Coletta Rydzek und Laura Gimmler haben dem Deutschen Skiverband (DSV) eine emotionale Medaille beschert. Im olympischen Teamsprint sicherte sich das Langlauf-Duo dank eines kraftvollen Endspurts auf der Zielgeraden die Bronzemedaille. Gold ging souverän an die Top-Favoritinnen aus Schweden, Silber sicherte sich die Schweiz.

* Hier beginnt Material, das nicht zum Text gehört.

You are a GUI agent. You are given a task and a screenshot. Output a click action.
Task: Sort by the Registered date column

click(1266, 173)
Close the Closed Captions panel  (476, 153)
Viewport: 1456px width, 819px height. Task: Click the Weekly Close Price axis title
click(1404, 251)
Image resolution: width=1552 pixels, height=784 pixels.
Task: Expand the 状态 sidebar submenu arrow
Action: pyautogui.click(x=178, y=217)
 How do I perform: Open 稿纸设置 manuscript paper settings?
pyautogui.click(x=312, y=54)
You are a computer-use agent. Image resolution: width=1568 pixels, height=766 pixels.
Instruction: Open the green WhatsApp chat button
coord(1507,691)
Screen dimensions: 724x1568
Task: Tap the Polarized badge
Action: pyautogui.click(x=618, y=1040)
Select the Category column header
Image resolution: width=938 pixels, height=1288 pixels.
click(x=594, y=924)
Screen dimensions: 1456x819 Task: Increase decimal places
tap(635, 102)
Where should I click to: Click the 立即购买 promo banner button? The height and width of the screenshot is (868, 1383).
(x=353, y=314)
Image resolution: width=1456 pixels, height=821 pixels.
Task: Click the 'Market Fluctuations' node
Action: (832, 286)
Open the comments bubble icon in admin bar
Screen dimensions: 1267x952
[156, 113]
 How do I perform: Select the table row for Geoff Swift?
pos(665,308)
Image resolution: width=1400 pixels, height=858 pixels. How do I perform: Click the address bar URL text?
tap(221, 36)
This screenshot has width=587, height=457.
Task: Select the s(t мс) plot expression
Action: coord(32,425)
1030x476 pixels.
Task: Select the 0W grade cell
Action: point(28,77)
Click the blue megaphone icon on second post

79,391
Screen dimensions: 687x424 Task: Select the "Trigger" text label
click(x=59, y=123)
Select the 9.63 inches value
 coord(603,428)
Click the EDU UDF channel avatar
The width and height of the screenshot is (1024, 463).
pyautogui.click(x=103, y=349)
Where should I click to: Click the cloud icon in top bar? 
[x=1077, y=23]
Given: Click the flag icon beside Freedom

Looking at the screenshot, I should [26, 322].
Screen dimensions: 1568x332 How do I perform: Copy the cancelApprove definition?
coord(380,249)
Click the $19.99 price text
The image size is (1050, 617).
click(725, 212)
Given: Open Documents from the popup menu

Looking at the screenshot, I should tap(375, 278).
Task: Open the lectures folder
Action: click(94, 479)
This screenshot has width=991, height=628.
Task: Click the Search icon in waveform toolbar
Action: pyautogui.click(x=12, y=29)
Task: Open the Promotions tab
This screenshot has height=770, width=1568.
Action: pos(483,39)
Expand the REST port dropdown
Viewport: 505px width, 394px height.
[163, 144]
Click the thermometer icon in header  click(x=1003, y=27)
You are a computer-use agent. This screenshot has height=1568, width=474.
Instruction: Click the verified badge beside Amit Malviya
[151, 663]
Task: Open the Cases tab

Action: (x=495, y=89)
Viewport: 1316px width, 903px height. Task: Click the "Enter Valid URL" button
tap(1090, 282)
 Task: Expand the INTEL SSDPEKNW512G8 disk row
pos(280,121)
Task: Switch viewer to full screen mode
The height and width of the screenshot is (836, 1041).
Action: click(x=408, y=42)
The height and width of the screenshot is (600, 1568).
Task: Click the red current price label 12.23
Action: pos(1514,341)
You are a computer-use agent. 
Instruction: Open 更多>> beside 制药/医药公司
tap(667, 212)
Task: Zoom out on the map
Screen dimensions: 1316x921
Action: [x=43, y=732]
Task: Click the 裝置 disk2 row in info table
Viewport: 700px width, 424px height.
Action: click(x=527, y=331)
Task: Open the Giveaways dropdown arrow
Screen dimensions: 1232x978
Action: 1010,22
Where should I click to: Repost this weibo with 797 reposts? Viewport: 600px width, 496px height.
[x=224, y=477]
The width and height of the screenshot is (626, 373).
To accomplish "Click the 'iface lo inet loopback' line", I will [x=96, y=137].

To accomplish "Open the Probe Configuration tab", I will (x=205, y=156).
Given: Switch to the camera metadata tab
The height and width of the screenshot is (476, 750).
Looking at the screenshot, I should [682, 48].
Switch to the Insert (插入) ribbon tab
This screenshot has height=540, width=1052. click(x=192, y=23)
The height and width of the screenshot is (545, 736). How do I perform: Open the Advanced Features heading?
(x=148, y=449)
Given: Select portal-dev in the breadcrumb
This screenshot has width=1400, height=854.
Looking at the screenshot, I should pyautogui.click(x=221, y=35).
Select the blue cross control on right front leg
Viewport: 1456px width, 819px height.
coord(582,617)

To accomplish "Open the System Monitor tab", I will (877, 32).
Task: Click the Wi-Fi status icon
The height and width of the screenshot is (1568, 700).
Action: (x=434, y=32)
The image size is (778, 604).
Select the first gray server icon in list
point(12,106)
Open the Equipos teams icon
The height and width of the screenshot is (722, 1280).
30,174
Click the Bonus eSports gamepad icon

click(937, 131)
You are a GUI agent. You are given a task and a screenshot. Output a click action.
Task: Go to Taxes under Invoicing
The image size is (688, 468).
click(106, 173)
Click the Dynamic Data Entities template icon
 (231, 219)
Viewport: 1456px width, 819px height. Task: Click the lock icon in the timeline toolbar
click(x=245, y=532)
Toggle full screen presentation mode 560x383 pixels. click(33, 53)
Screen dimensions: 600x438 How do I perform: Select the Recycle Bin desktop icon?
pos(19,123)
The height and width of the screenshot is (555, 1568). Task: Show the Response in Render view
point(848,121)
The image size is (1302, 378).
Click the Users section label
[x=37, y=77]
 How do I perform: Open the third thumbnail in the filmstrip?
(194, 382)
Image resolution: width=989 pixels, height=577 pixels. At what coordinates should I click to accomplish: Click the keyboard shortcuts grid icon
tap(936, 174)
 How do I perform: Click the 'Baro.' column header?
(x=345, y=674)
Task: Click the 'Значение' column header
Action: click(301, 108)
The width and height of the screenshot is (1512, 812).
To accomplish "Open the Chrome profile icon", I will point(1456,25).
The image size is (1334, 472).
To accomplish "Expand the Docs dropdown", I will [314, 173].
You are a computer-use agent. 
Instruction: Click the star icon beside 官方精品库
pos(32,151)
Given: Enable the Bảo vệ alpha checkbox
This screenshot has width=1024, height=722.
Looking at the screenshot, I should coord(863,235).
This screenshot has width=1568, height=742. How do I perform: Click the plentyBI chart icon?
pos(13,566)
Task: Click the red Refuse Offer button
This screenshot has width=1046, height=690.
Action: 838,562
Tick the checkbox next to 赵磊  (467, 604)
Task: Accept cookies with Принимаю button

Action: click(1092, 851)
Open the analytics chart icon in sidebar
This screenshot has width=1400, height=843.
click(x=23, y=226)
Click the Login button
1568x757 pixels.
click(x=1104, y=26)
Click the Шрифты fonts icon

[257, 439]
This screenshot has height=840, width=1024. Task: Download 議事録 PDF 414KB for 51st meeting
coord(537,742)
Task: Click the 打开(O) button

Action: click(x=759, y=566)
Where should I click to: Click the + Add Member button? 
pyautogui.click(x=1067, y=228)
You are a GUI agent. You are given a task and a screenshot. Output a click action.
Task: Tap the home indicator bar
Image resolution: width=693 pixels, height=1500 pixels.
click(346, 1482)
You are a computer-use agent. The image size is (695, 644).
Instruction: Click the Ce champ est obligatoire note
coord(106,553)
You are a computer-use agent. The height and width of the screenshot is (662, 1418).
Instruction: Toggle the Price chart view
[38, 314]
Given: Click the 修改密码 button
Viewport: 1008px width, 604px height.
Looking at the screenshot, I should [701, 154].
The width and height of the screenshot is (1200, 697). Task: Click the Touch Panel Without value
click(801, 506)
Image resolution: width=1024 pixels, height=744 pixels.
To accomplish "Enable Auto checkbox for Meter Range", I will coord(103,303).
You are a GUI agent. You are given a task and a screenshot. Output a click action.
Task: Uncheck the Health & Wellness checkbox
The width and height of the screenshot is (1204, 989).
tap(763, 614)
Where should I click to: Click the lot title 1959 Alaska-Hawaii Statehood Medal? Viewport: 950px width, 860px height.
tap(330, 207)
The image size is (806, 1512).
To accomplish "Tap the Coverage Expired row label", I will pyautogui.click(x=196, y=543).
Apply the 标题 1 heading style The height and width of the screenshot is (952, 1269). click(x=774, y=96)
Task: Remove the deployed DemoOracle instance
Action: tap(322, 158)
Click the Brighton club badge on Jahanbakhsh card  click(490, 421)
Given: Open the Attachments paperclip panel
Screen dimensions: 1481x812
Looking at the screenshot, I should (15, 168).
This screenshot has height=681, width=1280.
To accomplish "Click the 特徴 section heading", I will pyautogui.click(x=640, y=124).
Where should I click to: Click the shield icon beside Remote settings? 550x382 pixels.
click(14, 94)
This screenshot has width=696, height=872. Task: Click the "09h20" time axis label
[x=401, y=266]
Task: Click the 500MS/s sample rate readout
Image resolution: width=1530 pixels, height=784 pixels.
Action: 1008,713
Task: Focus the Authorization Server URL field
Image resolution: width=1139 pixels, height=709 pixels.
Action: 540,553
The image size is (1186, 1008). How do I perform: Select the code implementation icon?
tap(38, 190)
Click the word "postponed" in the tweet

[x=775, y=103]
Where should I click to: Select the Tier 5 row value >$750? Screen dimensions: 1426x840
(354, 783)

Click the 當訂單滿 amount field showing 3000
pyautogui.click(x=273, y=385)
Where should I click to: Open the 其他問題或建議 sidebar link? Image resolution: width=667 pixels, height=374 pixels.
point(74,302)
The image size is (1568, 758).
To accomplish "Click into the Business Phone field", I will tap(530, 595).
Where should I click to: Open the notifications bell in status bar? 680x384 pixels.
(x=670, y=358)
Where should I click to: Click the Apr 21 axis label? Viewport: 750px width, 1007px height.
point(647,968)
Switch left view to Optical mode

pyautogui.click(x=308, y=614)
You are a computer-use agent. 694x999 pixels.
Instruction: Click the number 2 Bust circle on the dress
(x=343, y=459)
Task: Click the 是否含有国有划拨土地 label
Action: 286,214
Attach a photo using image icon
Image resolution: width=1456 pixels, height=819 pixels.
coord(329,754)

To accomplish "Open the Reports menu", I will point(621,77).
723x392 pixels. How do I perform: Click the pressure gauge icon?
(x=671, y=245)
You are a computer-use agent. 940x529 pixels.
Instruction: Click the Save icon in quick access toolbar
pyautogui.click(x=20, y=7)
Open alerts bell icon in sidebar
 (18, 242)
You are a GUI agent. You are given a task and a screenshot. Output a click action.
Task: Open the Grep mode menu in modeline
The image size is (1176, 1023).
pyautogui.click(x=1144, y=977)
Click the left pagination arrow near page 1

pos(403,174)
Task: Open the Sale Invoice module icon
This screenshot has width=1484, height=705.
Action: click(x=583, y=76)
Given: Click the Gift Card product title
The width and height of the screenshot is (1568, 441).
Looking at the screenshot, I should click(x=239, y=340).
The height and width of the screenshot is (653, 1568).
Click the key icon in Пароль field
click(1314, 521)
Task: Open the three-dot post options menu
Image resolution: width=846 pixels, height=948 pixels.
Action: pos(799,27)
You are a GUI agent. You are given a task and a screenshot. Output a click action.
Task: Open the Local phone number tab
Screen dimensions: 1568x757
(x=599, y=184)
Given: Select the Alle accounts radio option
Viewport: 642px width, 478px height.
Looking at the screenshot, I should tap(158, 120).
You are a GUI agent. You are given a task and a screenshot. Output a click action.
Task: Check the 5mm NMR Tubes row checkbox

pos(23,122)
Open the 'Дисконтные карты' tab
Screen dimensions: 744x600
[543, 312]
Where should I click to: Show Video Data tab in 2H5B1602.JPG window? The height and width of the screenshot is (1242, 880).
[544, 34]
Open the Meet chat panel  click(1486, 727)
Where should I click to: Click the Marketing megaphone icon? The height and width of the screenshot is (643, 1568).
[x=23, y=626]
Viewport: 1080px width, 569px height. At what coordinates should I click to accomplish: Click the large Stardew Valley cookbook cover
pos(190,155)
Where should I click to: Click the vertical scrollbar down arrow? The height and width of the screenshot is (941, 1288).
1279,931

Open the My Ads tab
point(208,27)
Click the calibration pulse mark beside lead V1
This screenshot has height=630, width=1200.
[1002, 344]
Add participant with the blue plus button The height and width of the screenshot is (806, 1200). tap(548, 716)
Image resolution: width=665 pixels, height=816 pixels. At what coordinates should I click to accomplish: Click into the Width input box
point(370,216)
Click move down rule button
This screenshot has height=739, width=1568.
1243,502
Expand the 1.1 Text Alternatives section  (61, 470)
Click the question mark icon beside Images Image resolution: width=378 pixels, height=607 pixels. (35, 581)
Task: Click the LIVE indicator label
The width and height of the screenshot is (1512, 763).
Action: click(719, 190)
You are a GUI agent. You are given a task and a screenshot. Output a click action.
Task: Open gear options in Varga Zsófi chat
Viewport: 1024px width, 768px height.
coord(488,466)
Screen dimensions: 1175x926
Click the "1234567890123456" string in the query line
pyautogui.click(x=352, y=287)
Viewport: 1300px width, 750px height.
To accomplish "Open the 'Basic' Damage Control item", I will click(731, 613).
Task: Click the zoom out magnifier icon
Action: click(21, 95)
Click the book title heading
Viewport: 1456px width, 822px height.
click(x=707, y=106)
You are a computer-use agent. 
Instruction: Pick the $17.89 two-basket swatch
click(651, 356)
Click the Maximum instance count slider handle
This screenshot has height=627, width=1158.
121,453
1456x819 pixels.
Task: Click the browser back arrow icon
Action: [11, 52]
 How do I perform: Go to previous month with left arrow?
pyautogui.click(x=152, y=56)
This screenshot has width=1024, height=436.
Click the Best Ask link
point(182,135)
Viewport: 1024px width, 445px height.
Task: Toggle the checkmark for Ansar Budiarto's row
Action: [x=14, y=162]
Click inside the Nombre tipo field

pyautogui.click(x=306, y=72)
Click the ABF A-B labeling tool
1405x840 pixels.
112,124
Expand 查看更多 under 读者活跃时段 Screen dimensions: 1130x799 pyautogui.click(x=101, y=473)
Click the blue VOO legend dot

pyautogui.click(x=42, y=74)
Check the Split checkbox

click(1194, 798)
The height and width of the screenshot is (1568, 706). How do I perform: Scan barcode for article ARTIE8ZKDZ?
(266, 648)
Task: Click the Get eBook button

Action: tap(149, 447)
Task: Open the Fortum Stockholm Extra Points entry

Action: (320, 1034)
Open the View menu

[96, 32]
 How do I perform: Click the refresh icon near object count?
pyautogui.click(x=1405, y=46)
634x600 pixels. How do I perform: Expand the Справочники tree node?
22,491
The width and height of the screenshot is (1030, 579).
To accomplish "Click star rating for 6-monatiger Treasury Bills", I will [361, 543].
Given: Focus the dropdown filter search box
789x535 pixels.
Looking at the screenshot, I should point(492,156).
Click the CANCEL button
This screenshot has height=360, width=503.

Dramatisches Finale gegen Norwegen

Es war ein Krimi bis zum letzten Meter, der kein Fotofinish benötigte, aber dennoch an Spannung kaum zu überbieten war. Das deutsche Gespann war nach Platz sechs in der Qualifikation als Außenseiter in das Finale gestartet, hielt sich aber konstant in der Verfolgergruppe. Vor dem letzten Wechsel forcierte Laura Gimmler das Tempo und übergab an vierter Stelle liegend mit elf Sekunden Rückstand auf die Spitze an ihre Teamkollegin.

Schlussläuferin Coletta Rydzek sah sich einem harten Duell mit der Norwegerin Julie Drivenes ausgesetzt. Während die Oberstdorferin das Tempo zunächst nur mitzugehen schien, mobilisierte sie auf der Zielgeraden ihre letzten Reserven. Mit einem explosiven Antritt schob sich die 27-Jährige noch an der Norwegerin vorbei. Am Ende entschieden 0,03 Sekunden – symbolisch eine halbe Skilänge – zugunsten des DSV-Duos, das sich somit Bronze sicherte.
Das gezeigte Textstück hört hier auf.